====== Records provided

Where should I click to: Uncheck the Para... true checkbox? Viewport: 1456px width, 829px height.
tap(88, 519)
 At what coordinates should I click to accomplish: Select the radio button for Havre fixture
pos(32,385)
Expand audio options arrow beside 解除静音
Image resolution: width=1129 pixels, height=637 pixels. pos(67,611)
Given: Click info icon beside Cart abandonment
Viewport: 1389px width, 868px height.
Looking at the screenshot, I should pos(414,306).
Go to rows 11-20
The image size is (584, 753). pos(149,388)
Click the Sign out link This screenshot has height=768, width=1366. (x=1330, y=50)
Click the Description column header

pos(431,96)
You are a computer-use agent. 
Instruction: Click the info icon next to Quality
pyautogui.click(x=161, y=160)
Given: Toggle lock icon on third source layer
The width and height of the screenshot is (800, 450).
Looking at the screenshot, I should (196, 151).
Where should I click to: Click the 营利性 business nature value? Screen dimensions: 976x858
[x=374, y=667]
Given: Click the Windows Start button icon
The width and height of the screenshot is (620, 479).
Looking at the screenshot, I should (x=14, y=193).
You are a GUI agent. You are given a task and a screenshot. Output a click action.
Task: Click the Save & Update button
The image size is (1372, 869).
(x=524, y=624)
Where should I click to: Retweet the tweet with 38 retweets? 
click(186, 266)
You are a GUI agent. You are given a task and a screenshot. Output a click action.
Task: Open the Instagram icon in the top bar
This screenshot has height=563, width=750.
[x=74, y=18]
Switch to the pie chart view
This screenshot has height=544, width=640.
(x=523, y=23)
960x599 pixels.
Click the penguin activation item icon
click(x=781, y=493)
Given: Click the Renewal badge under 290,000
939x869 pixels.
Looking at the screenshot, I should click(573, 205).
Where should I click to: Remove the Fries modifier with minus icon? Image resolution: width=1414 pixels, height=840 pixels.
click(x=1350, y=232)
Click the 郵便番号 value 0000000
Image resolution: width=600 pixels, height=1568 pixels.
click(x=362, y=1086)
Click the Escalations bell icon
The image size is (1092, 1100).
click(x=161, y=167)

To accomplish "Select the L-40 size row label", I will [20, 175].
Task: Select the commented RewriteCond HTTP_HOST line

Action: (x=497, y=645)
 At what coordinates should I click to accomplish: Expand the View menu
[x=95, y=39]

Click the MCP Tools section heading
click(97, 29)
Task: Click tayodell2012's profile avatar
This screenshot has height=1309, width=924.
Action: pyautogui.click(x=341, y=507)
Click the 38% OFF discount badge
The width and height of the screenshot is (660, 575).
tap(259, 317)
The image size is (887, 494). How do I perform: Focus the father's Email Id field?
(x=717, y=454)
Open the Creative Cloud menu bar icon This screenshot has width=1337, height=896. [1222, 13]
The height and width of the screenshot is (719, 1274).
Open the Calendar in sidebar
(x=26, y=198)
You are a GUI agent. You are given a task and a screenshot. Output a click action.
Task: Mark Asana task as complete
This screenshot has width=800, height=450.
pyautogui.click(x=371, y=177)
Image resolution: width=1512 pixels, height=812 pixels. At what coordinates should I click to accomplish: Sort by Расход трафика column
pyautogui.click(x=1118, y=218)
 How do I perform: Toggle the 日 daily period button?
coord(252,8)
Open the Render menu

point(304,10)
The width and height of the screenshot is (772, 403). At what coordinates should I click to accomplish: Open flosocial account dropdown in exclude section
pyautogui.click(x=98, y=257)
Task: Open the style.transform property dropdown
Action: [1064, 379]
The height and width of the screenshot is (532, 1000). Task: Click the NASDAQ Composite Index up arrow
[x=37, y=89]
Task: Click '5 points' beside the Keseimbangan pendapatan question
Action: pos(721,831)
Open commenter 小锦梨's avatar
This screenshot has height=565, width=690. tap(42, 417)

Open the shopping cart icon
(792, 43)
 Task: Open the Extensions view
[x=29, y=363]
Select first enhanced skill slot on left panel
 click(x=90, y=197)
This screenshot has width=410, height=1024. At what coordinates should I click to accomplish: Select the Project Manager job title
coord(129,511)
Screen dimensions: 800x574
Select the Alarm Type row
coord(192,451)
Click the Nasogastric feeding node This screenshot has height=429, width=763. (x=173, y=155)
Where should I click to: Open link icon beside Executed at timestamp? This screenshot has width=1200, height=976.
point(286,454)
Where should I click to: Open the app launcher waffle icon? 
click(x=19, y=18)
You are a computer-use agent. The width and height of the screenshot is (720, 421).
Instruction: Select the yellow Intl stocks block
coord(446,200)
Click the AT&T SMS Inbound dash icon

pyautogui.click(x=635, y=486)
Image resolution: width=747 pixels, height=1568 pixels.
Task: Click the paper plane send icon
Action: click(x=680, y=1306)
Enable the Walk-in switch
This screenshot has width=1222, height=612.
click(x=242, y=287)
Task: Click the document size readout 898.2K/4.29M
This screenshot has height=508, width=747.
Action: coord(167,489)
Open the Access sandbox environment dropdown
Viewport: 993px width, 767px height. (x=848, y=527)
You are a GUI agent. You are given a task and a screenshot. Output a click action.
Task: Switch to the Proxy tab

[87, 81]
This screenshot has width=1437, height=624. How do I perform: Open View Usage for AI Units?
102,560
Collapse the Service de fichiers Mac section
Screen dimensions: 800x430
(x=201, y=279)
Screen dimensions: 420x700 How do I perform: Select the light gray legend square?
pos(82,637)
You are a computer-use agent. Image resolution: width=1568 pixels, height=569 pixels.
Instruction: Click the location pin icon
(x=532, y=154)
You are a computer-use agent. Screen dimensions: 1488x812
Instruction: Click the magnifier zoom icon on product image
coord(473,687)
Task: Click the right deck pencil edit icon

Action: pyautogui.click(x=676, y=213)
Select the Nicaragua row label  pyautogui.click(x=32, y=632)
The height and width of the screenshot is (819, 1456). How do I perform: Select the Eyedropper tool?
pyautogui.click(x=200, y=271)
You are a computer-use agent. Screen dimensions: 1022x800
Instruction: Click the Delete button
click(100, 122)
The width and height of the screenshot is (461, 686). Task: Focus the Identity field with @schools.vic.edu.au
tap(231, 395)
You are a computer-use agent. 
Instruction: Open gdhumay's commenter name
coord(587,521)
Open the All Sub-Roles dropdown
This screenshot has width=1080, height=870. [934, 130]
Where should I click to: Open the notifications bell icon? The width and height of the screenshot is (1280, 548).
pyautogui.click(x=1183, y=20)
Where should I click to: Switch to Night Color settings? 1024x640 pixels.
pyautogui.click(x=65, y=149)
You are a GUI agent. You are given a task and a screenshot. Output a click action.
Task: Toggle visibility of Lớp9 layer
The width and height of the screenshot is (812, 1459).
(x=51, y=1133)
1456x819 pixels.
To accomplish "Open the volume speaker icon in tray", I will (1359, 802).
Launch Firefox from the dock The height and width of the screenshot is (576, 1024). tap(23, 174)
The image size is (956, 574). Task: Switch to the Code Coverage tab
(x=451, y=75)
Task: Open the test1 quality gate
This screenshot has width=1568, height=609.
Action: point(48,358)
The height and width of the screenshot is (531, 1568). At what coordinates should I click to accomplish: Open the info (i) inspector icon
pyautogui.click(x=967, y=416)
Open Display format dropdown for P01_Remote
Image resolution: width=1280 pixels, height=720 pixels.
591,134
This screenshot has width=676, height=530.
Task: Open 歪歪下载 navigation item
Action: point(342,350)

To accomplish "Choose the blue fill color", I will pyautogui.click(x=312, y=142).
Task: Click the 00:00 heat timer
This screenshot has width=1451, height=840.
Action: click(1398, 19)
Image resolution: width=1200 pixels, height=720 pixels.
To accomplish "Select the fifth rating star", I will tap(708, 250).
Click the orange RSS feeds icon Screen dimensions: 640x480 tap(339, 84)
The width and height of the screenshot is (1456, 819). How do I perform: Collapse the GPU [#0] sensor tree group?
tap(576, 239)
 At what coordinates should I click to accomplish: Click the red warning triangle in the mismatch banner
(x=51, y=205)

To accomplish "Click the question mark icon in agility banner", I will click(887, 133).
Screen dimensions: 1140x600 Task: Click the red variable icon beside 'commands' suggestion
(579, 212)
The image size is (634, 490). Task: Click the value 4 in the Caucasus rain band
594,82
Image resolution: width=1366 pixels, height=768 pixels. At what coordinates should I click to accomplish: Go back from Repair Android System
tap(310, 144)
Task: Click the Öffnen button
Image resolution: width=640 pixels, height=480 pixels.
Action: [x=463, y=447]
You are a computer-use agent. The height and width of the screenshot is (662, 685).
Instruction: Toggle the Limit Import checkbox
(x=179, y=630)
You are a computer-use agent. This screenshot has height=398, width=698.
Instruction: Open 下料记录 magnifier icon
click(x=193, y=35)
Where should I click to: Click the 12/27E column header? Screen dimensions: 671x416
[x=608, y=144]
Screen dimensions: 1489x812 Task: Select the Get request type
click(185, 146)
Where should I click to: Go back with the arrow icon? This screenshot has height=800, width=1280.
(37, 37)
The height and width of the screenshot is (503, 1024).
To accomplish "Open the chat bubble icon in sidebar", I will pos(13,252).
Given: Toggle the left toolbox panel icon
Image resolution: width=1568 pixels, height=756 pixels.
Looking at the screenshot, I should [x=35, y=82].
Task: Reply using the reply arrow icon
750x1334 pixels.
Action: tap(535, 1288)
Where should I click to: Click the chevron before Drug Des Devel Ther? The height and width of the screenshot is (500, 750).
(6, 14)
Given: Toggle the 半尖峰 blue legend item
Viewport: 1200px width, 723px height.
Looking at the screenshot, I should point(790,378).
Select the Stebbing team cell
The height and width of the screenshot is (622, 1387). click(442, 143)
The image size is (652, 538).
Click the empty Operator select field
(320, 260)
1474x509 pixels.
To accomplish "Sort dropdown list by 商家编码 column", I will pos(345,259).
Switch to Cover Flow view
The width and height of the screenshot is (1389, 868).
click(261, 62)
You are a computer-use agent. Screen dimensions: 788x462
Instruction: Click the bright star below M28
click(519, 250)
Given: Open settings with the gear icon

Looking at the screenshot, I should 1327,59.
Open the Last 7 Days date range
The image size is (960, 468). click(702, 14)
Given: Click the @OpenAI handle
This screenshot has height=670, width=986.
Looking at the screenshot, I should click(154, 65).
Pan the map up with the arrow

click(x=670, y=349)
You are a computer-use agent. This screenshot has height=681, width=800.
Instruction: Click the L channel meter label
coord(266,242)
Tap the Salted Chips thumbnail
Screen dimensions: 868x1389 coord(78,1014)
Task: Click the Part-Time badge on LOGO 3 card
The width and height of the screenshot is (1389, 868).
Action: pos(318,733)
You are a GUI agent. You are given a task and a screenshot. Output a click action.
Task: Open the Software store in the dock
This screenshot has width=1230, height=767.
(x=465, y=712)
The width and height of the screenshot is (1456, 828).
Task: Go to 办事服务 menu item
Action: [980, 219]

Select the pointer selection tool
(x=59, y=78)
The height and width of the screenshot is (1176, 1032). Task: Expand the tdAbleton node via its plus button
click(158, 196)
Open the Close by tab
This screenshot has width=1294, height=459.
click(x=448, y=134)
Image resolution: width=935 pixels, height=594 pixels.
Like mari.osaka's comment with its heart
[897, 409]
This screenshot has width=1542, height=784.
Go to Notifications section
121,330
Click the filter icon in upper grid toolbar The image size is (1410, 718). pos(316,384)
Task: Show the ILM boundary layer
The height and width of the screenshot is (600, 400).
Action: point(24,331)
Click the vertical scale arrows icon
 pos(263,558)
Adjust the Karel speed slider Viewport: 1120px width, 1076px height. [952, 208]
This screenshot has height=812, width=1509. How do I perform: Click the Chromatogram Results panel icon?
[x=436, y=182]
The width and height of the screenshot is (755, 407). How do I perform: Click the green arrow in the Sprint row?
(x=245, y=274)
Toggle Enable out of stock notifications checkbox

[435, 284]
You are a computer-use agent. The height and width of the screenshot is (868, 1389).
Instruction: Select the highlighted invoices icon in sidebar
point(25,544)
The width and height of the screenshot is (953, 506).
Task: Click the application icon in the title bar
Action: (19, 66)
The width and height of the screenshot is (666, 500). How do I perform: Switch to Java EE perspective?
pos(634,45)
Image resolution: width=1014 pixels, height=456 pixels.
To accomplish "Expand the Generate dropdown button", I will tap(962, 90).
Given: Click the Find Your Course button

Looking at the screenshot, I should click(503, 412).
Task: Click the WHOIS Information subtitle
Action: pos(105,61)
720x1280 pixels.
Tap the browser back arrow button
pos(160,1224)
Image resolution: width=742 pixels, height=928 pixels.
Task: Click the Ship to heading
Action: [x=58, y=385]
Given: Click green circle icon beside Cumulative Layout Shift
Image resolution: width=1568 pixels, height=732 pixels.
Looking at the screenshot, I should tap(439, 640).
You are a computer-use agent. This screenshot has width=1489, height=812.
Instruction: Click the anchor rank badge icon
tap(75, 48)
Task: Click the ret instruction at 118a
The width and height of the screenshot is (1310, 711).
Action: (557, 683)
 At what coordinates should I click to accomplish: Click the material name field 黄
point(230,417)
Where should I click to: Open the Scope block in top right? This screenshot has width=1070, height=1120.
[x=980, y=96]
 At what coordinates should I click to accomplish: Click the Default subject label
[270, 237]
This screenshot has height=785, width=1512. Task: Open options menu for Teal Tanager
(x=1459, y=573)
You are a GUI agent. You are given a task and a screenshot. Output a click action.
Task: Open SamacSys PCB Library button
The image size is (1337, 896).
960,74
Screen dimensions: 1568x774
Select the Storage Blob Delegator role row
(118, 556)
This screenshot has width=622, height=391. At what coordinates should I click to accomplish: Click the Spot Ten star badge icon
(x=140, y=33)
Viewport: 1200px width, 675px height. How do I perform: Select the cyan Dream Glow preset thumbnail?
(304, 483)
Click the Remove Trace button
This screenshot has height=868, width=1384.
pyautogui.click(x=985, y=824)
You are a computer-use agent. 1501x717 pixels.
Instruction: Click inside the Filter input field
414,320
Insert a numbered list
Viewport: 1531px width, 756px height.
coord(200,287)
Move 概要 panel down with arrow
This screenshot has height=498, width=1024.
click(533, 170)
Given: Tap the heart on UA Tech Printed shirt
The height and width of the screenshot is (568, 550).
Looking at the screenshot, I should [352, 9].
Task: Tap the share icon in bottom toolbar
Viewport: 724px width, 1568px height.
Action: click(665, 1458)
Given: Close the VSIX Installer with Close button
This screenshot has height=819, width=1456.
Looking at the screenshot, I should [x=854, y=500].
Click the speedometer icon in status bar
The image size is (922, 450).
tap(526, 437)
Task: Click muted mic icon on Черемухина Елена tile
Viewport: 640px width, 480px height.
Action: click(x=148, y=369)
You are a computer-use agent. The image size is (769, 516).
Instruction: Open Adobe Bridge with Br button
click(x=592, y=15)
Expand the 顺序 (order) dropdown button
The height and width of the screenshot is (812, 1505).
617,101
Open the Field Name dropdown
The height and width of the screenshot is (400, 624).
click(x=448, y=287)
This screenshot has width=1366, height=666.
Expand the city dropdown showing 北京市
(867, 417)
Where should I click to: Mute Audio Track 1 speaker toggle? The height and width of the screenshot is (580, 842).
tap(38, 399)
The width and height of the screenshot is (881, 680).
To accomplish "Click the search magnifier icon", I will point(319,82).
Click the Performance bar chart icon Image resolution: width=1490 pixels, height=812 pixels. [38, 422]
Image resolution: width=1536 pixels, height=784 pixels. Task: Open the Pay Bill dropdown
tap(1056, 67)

============

(Work required) Copy the stretch of items above from the line containing "Task: Click the Part-Time" through the line containing "Action: pos(318,733)", character for character.

(Written response)
Task: Click the Part-Time badge on LOGO 3 card
The width and height of the screenshot is (1389, 868).
Action: pos(318,733)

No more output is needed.